Duke University on Monday became the first college basketball team to announce a switch from physical notebooks to iPads for players to view scouting reports, take notes and study film.
The 64 GB version of the “new iPad” will provide players with practice schedules, scouting reports and stats from games and practices. They’ll also be updated with video content from practice and games, as well as clips breaking down players’ tendencies and what to expect from opponents. While Duke is the first in the college basketball world to announce the migration to tablet technology, a number of NFL teams have already done so.
“The Duke basketball program is always trying to equip our players and staff with the very best resources, and the introduction of the iPads is another step in that direction,” associate head coach Steve Wojciechowski told GoDuke.com. “This new technology will help all of us work more efficiently and productively, while communicating at a higher level. We are very excited to involve the iPads in our day-to-day operations, evaluating our scouting, video analysis, schedule and game preparation.”

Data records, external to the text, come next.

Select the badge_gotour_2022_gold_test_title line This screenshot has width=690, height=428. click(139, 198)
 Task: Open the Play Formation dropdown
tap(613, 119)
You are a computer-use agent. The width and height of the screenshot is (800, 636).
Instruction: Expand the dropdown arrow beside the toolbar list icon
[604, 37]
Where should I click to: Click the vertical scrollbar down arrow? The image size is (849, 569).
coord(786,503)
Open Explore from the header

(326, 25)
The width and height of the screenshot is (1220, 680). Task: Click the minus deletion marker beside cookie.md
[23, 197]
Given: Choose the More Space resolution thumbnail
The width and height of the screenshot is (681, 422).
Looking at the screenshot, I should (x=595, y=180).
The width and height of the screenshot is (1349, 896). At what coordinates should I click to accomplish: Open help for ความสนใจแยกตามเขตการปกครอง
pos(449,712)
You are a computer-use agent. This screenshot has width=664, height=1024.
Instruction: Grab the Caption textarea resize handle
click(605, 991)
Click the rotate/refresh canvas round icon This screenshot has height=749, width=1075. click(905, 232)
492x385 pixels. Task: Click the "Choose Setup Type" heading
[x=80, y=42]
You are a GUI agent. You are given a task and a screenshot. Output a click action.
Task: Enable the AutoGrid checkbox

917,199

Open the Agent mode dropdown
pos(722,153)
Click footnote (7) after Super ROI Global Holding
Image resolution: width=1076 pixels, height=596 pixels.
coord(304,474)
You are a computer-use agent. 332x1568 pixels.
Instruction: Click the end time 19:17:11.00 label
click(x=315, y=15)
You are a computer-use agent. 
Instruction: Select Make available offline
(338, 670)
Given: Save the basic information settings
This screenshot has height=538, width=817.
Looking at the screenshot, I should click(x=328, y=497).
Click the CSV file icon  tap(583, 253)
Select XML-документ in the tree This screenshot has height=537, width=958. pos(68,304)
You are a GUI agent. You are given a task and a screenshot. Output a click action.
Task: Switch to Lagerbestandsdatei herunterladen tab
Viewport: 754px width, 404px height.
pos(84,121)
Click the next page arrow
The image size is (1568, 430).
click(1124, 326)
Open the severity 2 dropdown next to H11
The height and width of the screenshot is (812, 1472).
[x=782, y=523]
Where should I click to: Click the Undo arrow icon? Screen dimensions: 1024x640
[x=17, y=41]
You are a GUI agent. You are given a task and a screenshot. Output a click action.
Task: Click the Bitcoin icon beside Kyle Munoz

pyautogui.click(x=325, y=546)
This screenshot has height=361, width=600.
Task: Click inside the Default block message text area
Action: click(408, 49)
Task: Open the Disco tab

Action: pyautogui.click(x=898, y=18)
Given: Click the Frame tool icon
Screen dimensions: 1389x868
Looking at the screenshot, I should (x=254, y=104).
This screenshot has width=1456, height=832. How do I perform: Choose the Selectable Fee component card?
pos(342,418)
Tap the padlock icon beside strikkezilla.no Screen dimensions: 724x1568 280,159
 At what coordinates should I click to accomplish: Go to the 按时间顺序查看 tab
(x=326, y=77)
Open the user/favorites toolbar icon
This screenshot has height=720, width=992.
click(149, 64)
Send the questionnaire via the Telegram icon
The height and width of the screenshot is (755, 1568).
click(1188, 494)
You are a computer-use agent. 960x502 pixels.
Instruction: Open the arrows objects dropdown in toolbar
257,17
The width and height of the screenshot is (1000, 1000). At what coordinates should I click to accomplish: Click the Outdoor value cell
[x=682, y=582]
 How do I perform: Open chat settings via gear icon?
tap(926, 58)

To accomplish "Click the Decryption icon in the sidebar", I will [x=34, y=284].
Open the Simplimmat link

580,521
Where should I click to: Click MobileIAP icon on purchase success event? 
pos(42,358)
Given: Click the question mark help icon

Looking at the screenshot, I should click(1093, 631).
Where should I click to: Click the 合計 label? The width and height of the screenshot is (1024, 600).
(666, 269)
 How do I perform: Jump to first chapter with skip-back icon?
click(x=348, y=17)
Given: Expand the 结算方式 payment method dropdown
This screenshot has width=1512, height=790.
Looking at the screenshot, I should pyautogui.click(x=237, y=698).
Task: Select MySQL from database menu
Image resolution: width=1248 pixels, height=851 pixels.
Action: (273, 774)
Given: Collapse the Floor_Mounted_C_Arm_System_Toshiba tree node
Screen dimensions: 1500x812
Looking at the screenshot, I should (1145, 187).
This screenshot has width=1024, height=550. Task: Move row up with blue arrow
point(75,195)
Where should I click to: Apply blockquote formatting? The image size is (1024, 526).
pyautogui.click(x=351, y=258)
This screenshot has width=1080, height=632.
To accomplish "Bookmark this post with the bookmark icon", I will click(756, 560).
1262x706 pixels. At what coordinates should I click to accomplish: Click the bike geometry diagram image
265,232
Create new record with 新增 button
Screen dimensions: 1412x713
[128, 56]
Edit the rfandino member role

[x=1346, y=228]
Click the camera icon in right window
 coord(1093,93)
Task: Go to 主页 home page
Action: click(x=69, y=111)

Duke is one of college basketball’s most historically successful programs. Besides adding convenience, the new player iPads will help the Blue Devils impress recruits in the ever-escalating college sports arms race for talent, luxury and cutting-edge technologies.
Using the $829 stock price of a 64 GB new iPad and assuming it bought devices for 12 scholarship players and four assistant coaches, Duke would have shelled out more than $13,000 for the fleet of new technology. A group discount was almost certainly provided and the cost may well have been covered by program backers, but the steep total still shows how expensive it is to stay ahead in college sports.
Players can use the devices as long as they remain a part of the team. The iPads will remain school property for that time, but players can then buy them at market value upon graduation if desired. In addition to game film and practice schedules, they’ll also be able to use their iPads for scholastic help, personal entertainment and social media. Tracking software will enable the devices to be memory-wiped if lost or stolen by University of North Carolina fans looking to get a peek at the Duke game-plan.